The Sherman Silver Purchase Act, signed into law on July 14, 1890, required the U.S. Treasury to purchase 4.5 million ounces of silver each month. This amount significantly exceeded previous mandates, such as those under the Bland-Allison Act of 1878. To pay for these purchases, the Act stipulated the issuance of Treasury notes. These notes were legal tender, redeemable in either gold or silver coin at the discretion of the Secretary of the Treasury. The intention was to increase the money supply.
The Sherman Silver Purchase Act passed amidst a heated national debate over monetary policy, specifically the choice between a gold standard and bimetallism, which used both gold and silver to back currency. The Coinage Act of 1873 had demonetized silver, placing the U.S. on a de facto gold standard, a move known as the “Crime of 1873” by silver proponents. Farmers and silver miners, particularly in the West and South, strongly advocated for increased silver coinage. Farmers faced deflationary pressures, making their debts more burdensome as crop prices fell, while miners sought a larger market for their abundant silver, whose value had decreased due to new discoveries and international shifts away from silver. The Act aimed to increase the money supply, support silver prices, and alleviate these groups’ financial struggles.
The Sherman Silver Purchase Act had immediate and destabilizing effects on the U.S. economy. Issuing Treasury notes redeemable in either gold or silver created uncertainty about the nation’s monetary system. Many investors began to fear that increased reliance on silver would undermine the nation’s gold reserves. This apprehension led to a surge in Treasury note redemptions for gold, significantly draining the Treasury’s reserves. This depletion of gold reserves weakened confidence in the financial system and contributed to a situation bordering on panic. This “gold drain” directly preceded the severe economic downturn known as the Panic of 1893.
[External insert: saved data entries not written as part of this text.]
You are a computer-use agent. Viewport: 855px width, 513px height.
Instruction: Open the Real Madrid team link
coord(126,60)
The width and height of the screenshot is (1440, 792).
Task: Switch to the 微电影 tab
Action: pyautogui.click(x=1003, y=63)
The Sherman Silver Purchase Act was repealed in 1893, just three years after its enactment. President Grover Cleveland called an emergency session of Congress to address the severe economic downturn and rapid depletion of gold reserves. Cleveland argued the Act exacerbated the financial crisis, contributing to widespread unemployment and business failures. The repeal, passed by Congress in 1893, aimed to stabilize the currency and restore financial confidence, signaling a shift away from bimetallism towards a stronger adherence to the gold standard. While the repeal helped stabilize the currency and aided economic recovery, it also deepened political divisions between gold and silver supporters, influencing the 1896 presidential election.